I’ve never used a mask, although at times I’m sure I should have. Here’s a link that gives a pretty good description of particle and vapor masks:

http://www.workershealth.com.au/facts014.html

Does anyone use mineral oil (i.e. baby oil or similar)?

I have a very (very!) small operation in my nearly windowless basement, so I really can’t have much in the way of fumes at all. I’ve been using mineral oil since I first learned block printing in college. It seems to me to work fairly well at cleaning up most of the ink, and then I get rid of the last residue with just a little mineral spirits right before I leave the room.

Paul…. your article is indeed well recieved. Thank you for it.

I’d like to point out one thing, though: The kerosene sold as fuel in many parts of the country may contain various additives that may not be too good for you or your rollers. Plus it does tend to leave a residue which can cause later inking problems. I’d recommend that mineral spirits be elevated to the number one spot, and kerosene dropped to number two.

Hello All

sure its all not good for you
but what should be emphasized
is good ventilation

after late 60’s
every offset job shop i worked in
press room had a dedicated ventilation system

if you are really worried about solvent fumes
put in a good exhaust / ventilation system

suck the bad air out

yours truly
mac

@wcp This list is more in the order of refining, although I do find Kerosene to be rather all purpose for me. I will generally wash-up my press with Kerosene, but if I have to do a quick turn-around I will do a final wash with Naptha. Washing rubber rollers with Naptha will dry them out and seriously reduce the life of the roller. Same with type, except for a quick wash-up during a run when I prefer something that evaporates quickly, Naptha if I have a few minutes, Denatured Alchohol if I’m in a hurry. I’ve never found Kerosene (which is also known a Paraffin Oil) to really leave a residue, not after it has completely evaporated, but it takes several hours to completely evaporate. Apparently there are two weights of Kerosene, one which is sold for lamps and portable heaters, which is a lighter refinement, and a heavier Kerosene which is used for heating oil.

I tend to use Mineral Spirits more sparingly because I find it to be little more effective than Kerosene, but more of an irritant to my eyes and skin. I understand that long exposure can cause nerve problems, so I prefer to limit such.

The reason I use Kerosene is because of its low volatility.

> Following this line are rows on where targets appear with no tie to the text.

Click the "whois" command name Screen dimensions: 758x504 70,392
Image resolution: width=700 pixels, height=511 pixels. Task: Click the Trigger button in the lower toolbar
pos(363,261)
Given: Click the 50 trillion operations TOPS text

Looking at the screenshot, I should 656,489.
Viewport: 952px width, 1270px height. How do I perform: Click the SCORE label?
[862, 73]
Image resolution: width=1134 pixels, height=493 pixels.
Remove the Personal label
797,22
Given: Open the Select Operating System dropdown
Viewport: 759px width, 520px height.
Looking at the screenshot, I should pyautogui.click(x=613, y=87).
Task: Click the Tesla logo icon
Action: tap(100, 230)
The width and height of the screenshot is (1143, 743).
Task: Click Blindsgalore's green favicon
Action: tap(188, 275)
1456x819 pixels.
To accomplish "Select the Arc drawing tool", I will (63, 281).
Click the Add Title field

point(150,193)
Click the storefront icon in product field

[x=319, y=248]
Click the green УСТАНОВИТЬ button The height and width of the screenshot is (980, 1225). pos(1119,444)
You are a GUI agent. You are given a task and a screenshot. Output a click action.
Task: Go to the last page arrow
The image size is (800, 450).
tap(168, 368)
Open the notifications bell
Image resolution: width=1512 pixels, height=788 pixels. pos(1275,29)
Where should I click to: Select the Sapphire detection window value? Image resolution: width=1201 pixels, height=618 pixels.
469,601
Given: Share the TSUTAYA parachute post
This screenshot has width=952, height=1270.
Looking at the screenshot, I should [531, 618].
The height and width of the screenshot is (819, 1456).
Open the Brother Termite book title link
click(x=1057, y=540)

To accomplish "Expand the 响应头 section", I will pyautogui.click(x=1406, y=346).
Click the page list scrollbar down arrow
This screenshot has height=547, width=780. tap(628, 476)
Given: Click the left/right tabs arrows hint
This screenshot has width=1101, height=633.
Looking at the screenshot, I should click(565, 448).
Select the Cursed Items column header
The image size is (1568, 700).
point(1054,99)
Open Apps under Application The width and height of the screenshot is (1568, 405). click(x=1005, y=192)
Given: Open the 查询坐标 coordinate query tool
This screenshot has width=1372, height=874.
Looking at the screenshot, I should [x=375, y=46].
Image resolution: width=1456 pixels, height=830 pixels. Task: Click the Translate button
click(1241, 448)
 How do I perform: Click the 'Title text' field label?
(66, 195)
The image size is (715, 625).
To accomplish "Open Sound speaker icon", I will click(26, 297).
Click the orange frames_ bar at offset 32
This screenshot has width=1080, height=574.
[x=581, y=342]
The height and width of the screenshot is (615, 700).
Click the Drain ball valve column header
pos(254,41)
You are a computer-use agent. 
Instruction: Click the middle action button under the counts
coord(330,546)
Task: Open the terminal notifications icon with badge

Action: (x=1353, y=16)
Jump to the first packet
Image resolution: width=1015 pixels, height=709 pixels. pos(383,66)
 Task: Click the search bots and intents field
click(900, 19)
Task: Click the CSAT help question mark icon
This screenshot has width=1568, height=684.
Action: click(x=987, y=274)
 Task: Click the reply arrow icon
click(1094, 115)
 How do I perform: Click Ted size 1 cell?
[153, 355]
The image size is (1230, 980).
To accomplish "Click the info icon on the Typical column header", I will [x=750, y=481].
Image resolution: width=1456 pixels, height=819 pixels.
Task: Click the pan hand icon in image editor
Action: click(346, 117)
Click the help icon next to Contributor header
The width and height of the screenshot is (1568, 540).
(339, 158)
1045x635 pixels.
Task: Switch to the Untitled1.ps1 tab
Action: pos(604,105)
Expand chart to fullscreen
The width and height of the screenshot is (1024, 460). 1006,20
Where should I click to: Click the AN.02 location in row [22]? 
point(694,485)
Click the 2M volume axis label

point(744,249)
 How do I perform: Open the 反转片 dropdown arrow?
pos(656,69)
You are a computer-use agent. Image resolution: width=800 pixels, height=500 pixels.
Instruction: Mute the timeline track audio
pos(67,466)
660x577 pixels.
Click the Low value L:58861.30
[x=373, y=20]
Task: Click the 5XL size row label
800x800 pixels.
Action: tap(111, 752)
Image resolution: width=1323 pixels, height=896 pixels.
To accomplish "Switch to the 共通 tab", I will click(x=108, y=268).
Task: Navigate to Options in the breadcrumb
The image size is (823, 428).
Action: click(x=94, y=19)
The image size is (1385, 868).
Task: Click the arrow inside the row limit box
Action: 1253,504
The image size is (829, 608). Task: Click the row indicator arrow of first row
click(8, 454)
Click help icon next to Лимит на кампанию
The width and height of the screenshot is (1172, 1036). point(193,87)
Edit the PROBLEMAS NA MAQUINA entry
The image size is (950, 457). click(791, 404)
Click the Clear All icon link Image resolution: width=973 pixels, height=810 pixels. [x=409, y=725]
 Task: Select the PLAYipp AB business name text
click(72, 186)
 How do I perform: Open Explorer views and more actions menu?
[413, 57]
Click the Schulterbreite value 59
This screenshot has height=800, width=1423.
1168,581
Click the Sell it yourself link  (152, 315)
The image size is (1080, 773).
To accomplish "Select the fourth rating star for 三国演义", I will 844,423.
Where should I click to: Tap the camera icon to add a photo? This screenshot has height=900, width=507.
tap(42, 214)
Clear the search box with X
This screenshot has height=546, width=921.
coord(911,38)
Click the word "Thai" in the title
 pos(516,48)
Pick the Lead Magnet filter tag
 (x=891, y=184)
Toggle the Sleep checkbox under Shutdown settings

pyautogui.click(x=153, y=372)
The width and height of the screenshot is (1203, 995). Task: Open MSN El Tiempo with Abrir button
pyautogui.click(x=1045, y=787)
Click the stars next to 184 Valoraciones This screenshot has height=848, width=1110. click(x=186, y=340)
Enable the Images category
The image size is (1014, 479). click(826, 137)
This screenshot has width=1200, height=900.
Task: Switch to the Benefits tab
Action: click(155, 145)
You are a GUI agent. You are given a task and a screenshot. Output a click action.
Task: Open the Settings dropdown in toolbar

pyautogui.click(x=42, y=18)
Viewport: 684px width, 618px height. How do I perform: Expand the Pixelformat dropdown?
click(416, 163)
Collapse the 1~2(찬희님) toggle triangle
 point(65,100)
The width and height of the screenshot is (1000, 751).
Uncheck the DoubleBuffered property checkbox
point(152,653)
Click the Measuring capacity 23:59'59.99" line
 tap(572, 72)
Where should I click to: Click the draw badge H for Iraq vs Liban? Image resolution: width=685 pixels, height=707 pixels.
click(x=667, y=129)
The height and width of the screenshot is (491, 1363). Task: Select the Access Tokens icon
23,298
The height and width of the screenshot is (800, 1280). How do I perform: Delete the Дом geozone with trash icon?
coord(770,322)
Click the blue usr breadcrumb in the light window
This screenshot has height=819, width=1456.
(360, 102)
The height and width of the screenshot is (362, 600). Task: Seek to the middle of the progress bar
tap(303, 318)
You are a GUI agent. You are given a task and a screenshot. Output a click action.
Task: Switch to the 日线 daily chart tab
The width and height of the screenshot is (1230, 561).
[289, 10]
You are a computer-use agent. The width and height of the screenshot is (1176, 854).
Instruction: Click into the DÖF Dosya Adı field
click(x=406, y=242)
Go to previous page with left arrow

Years ago, when I was at Hatch Show Print, the local Fire Marshal had me pour a small amount of each solvent into the lids of several ink cans (this demonstration was done outside, of course). He then had me toss a lit match into each solvent. The match in Kerosene did not ignite the whole solvent, it just continued to burn with a slightly brighter flame until the fuel provided by the match was exhausted at which point the flame went out. The other solvents burned in a flash, most of them igniting before the match came into contact with the solvent. The increasing toxicity of each solvent on my list should also be taken into account. I encourage all printers to read the available online information about every solvent they use. My list is meant for practical application in a small commercial or home shop, although when I worked in larger commercial settings the applications were not very different.

Thanks for all this wonderful information! My studio/shop was moved to the basement of our new home when we moved back to Canada. I wan planning on getting an art studio air cleaning system for this space. Last Fall I was coming down our back laneway and saw a Bionaire air cleaner sitting out back of our neighbor’s home. It was with a pile of stuff that had not sold at their garage sale, with FREE sign on it. I brought it home, found it had new filters inside. There is a function for adding aromas to the cleaning action that does not work, but the air cleaning function works GREAT. I have it mounted in my press area now and use it every time I print or have to clean anything. Since I have this air cleaner, I feel much safer working in an enclosed space in the winter months. This is an older model, but the replacement filters are readily available at Canadian Tire.